Print the lines of the listing below exactly as they appear, from the line holding "Viewport: 1920px width, 1080px height." through the line holding "[x=1044, y=45]", with both of those lines included.

(Stored rows)
+ + + + +

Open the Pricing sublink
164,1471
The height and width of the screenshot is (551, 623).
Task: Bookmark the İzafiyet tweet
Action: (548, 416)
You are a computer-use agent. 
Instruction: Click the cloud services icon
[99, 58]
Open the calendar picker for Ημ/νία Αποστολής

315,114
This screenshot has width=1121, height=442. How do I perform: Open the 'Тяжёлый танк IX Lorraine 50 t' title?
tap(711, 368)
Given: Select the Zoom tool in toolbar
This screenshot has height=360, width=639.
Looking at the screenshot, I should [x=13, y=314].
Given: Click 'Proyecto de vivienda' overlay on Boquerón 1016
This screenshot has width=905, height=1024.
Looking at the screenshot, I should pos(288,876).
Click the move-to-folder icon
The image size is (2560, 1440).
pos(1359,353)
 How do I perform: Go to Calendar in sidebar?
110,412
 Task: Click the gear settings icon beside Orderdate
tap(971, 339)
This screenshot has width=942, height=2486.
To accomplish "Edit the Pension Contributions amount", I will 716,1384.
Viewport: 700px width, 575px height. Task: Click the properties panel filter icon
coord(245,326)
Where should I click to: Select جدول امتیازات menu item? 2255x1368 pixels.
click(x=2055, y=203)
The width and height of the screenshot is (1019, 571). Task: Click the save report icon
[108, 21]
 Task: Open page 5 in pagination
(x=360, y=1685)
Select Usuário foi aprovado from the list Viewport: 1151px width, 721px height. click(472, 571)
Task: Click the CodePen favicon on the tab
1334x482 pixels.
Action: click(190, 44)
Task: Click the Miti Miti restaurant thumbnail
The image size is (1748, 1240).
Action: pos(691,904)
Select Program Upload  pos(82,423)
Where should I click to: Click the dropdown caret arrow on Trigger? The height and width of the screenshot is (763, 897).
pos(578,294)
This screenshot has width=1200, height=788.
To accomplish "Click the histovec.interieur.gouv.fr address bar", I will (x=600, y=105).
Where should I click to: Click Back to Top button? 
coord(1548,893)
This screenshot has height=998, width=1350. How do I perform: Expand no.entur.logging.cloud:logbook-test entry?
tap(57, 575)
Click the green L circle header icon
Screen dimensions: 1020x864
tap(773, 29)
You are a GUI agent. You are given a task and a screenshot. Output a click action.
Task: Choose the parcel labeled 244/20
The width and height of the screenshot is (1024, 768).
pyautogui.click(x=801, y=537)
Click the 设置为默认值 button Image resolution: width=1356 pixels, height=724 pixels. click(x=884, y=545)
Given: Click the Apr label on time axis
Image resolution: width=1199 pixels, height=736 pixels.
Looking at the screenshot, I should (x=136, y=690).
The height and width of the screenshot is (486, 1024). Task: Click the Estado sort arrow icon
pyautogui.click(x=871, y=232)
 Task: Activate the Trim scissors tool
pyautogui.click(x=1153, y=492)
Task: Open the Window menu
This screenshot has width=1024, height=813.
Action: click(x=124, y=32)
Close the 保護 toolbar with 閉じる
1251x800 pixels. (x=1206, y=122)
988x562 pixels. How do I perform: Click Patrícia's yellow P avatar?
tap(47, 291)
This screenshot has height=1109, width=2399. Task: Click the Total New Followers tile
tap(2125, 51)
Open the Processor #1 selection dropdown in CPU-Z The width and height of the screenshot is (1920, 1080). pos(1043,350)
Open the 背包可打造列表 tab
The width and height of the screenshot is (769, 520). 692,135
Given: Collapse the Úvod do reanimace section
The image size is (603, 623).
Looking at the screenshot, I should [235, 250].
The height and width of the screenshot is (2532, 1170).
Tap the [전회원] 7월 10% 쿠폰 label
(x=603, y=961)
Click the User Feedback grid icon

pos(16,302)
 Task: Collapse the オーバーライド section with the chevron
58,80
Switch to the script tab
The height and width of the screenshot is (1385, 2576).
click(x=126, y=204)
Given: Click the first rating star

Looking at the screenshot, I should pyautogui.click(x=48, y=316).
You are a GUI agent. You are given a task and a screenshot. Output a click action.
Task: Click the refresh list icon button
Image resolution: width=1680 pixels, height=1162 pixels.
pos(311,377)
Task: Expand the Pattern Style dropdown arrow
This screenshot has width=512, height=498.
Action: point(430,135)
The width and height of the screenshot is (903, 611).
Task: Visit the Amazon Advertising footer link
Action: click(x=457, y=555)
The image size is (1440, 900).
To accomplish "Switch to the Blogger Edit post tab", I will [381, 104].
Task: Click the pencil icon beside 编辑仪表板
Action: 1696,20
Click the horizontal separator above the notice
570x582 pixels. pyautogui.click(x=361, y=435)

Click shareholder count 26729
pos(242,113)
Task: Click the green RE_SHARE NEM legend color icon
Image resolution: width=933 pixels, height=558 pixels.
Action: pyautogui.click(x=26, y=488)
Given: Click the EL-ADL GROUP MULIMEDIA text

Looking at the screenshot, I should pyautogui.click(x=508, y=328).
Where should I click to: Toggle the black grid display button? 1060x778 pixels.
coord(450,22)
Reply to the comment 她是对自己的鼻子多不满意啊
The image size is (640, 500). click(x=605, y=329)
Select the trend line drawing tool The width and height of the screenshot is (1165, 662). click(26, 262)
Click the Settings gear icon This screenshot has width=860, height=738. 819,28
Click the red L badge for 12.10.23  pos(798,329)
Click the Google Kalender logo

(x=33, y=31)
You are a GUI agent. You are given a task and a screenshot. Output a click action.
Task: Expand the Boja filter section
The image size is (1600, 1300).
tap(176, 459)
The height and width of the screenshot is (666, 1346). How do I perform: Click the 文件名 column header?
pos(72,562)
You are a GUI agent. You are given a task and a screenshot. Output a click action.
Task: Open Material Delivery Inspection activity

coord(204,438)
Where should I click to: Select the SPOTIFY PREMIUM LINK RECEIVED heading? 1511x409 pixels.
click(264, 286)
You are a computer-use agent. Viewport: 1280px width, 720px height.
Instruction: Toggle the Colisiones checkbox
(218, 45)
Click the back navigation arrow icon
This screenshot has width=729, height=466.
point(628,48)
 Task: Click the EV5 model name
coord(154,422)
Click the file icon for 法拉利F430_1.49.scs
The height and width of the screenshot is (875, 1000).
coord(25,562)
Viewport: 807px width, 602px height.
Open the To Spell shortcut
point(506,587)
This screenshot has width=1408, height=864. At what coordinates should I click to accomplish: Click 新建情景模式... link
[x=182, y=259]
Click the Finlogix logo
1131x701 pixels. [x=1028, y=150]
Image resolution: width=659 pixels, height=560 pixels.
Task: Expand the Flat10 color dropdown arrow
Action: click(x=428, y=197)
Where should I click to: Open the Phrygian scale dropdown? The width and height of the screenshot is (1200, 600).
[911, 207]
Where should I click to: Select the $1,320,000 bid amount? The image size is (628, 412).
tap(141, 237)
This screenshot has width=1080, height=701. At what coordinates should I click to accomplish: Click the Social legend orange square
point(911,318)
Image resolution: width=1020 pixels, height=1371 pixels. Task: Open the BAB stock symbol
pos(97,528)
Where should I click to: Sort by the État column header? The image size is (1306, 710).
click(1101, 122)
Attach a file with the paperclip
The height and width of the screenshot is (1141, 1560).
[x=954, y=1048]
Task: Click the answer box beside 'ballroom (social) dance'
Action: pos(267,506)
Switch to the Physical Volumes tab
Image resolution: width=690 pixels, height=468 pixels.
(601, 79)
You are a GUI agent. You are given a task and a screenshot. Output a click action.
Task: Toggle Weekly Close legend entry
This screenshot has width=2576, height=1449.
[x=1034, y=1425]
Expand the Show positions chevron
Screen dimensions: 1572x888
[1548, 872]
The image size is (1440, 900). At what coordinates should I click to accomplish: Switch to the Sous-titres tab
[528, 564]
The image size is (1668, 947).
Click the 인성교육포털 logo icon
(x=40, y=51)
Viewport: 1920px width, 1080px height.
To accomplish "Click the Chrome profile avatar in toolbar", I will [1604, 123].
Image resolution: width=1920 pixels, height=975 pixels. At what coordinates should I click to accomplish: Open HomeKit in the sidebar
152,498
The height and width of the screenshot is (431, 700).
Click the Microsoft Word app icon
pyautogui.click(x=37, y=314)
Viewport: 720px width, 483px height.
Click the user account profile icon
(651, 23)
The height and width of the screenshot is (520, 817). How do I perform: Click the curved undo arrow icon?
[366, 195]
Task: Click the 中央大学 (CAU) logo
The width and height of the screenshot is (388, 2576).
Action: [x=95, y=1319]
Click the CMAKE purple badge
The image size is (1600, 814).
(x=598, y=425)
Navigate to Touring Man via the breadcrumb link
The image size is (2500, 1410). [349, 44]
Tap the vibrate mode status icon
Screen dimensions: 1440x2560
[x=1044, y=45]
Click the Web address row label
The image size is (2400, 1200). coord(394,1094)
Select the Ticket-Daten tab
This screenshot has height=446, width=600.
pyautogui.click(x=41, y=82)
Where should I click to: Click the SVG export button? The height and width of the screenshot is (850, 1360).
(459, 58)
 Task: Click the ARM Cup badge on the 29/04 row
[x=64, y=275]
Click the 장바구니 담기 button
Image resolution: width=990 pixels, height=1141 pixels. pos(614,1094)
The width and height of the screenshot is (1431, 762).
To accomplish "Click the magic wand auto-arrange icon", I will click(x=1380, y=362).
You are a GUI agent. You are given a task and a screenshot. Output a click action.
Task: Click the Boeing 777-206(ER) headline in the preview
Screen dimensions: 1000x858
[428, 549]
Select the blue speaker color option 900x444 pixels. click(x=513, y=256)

+ + + + +

(The answer)
Viewport: 1920px width, 1080px height.
To accomplish "Click the Chrome profile avatar in toolbar", I will [1604, 123].
Image resolution: width=1920 pixels, height=975 pixels. At what coordinates should I click to accomplish: Open HomeKit in the sidebar
152,498
The height and width of the screenshot is (431, 700).
Click the Microsoft Word app icon
pyautogui.click(x=37, y=314)
Viewport: 720px width, 483px height.
Click the user account profile icon
(651, 23)
The height and width of the screenshot is (520, 817). How do I perform: Click the curved undo arrow icon?
[366, 195]
Task: Click the 中央大学 (CAU) logo
The width and height of the screenshot is (388, 2576).
Action: [x=95, y=1319]
Click the CMAKE purple badge
The image size is (1600, 814).
(x=598, y=425)
Navigate to Touring Man via the breadcrumb link
The image size is (2500, 1410). [349, 44]
Tap the vibrate mode status icon
Screen dimensions: 1440x2560
[x=1044, y=45]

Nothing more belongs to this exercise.